— Problem to solve —
Report every line of the records that includes the word "cell".

— Source records —
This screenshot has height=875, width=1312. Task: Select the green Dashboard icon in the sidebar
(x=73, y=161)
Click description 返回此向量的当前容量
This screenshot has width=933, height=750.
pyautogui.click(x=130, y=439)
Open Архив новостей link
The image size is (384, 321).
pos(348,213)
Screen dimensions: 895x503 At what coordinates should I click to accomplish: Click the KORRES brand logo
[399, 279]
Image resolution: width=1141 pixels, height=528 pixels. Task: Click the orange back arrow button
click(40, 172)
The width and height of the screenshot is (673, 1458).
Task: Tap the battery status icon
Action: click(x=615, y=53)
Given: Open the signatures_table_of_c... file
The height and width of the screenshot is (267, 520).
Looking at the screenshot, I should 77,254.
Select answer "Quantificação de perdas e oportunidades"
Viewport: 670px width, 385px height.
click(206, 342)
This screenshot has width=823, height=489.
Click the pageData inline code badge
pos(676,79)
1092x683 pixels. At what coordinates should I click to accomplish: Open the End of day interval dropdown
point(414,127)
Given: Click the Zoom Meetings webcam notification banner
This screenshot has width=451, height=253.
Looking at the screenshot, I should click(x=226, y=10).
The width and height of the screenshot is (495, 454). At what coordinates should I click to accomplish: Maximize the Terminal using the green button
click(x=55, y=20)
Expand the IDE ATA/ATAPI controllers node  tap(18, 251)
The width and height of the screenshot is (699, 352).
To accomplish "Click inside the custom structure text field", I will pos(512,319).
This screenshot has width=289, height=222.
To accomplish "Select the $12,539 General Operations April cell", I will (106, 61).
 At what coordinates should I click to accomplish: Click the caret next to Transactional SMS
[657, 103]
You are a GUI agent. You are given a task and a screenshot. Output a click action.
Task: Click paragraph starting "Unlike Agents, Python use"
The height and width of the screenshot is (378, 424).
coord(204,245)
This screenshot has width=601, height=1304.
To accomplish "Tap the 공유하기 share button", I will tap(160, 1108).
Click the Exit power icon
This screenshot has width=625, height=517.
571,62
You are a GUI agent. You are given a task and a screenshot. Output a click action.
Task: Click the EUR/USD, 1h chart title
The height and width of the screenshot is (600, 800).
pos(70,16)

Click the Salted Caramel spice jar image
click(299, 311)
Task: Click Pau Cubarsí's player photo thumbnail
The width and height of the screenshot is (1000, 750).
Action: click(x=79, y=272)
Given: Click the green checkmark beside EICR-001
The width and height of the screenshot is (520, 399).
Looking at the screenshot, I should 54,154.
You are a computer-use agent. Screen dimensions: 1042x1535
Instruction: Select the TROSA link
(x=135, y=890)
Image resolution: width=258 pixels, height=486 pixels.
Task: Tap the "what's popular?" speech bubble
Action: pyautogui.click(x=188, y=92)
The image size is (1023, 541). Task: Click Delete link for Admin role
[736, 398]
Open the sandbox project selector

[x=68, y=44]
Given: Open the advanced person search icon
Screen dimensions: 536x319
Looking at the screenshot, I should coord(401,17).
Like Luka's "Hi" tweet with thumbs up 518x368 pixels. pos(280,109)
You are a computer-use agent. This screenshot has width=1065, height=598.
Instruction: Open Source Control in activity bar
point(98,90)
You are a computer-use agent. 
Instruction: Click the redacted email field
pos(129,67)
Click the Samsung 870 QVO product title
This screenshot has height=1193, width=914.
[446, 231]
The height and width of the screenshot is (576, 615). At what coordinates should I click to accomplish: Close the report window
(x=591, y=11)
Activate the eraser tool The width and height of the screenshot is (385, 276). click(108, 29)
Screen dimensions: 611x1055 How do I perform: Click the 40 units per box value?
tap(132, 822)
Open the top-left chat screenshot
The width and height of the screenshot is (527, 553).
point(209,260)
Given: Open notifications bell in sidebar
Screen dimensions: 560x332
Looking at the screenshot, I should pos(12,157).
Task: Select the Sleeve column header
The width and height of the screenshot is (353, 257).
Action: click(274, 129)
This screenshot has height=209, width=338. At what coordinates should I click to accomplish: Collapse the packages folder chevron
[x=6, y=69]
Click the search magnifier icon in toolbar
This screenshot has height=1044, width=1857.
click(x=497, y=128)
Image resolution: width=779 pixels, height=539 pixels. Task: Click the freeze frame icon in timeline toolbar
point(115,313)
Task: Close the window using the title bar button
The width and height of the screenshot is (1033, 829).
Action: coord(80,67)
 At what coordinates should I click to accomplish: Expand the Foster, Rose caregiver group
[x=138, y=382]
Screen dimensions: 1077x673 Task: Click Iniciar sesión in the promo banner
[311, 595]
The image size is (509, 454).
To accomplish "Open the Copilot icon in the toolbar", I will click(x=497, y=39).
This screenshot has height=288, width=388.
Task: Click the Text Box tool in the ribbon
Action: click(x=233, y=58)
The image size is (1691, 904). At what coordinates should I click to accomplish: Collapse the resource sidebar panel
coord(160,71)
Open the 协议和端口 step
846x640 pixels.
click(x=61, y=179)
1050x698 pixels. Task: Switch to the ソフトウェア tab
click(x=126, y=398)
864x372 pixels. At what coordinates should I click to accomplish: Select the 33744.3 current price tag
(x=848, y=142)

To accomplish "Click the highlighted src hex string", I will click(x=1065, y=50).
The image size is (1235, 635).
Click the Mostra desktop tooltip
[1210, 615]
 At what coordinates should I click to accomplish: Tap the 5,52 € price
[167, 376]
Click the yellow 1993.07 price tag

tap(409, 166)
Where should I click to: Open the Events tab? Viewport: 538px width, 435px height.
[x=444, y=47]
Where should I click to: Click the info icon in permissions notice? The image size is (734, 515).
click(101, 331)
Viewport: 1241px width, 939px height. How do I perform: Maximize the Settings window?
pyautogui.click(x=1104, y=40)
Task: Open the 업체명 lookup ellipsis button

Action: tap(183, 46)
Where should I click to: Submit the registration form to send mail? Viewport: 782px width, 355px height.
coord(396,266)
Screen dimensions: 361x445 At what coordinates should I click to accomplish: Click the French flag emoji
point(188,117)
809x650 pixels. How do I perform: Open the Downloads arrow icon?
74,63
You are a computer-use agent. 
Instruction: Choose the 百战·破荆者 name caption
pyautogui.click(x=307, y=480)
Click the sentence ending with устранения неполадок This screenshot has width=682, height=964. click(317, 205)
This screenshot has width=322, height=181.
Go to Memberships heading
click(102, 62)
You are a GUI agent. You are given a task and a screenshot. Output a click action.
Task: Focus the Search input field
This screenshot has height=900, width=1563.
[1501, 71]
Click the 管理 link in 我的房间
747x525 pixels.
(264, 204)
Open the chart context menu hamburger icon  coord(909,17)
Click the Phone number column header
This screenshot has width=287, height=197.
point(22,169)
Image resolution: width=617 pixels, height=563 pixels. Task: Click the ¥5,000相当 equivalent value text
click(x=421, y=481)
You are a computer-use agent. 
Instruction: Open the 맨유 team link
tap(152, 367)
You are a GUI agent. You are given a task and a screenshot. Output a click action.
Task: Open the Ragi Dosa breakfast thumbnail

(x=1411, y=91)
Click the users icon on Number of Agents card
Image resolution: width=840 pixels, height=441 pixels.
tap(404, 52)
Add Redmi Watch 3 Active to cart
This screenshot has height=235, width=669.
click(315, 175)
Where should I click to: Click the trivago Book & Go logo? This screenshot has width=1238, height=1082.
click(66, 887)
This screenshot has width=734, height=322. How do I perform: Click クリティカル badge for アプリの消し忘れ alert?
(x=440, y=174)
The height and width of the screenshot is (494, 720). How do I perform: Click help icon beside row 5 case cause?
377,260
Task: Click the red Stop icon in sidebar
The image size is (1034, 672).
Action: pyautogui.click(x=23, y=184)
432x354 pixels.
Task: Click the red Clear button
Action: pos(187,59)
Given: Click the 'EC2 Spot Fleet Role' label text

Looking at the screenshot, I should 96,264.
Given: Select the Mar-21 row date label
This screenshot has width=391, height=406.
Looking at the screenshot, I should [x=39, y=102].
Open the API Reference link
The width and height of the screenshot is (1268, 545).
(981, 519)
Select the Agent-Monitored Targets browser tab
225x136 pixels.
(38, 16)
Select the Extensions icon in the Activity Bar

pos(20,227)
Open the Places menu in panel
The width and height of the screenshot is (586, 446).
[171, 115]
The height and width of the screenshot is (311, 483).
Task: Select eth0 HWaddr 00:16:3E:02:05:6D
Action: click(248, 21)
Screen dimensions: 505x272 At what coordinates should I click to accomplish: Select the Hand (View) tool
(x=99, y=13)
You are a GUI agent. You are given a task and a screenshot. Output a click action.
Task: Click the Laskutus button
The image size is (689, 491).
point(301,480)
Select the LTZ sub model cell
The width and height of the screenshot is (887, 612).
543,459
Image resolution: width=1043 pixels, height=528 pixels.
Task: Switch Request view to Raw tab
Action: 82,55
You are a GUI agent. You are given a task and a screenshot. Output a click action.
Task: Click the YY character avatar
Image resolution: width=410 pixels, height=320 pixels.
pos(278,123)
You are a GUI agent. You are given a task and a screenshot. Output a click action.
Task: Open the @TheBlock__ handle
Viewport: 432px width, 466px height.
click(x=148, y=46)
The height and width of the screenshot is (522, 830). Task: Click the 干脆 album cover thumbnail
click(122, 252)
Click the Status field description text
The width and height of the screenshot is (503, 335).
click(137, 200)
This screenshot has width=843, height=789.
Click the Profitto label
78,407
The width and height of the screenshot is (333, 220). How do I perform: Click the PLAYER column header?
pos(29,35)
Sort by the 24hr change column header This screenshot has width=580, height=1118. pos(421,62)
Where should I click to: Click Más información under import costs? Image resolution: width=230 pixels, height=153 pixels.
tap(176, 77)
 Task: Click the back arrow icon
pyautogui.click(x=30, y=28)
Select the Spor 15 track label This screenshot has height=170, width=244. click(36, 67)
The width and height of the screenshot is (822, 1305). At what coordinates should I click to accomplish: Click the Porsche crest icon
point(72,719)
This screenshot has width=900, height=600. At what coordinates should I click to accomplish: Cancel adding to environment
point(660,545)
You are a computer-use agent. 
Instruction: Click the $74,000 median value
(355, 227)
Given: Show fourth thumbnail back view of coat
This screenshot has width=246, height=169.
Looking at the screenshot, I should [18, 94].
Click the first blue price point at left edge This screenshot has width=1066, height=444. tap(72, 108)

— Expected answer —
To accomplish "Select the $12,539 General Operations April cell", I will (106, 61).
Select the LTZ sub model cell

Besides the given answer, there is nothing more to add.